**WORK ITEM**
From the entries below, count every line that contains the word "computer". Please give the number and nothing else.

──────────

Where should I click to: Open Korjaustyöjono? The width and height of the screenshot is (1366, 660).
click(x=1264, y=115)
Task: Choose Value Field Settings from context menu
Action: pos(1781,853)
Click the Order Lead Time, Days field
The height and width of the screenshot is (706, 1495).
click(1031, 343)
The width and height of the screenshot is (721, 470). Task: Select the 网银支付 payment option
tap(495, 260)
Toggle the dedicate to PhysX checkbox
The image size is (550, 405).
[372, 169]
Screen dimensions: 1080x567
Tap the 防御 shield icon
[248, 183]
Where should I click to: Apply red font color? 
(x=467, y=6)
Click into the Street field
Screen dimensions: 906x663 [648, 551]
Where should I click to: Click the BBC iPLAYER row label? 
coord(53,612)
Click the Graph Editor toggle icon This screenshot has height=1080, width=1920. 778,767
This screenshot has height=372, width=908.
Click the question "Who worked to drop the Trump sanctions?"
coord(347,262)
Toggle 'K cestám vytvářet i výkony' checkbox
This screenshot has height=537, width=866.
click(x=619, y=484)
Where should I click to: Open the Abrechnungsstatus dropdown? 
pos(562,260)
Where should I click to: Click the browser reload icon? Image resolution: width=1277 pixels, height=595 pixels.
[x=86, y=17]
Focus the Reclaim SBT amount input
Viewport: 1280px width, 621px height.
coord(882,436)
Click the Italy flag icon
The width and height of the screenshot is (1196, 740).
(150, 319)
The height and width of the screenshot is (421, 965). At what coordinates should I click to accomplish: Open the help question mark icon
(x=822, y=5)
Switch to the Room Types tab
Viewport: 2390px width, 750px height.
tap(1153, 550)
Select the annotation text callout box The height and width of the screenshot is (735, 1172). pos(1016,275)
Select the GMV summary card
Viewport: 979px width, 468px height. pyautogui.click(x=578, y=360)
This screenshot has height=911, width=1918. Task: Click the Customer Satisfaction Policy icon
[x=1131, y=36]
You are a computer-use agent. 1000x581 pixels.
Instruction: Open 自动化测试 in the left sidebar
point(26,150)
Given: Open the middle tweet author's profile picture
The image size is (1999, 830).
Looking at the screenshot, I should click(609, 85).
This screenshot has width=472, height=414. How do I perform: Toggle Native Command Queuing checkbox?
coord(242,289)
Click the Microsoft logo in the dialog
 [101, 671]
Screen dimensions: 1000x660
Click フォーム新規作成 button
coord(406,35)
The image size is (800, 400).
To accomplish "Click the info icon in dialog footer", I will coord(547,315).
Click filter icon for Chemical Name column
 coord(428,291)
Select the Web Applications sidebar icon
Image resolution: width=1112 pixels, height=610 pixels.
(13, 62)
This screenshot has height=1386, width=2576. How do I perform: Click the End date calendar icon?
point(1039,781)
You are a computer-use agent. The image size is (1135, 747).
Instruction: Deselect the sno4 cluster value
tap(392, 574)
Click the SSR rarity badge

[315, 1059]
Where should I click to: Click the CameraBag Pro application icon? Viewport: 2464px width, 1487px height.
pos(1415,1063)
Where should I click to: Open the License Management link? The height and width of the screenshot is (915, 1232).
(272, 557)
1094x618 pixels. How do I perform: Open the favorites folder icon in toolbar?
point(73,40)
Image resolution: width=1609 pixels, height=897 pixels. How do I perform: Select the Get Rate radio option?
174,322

──────────

**RESULT OF THIS EXERCISE**
2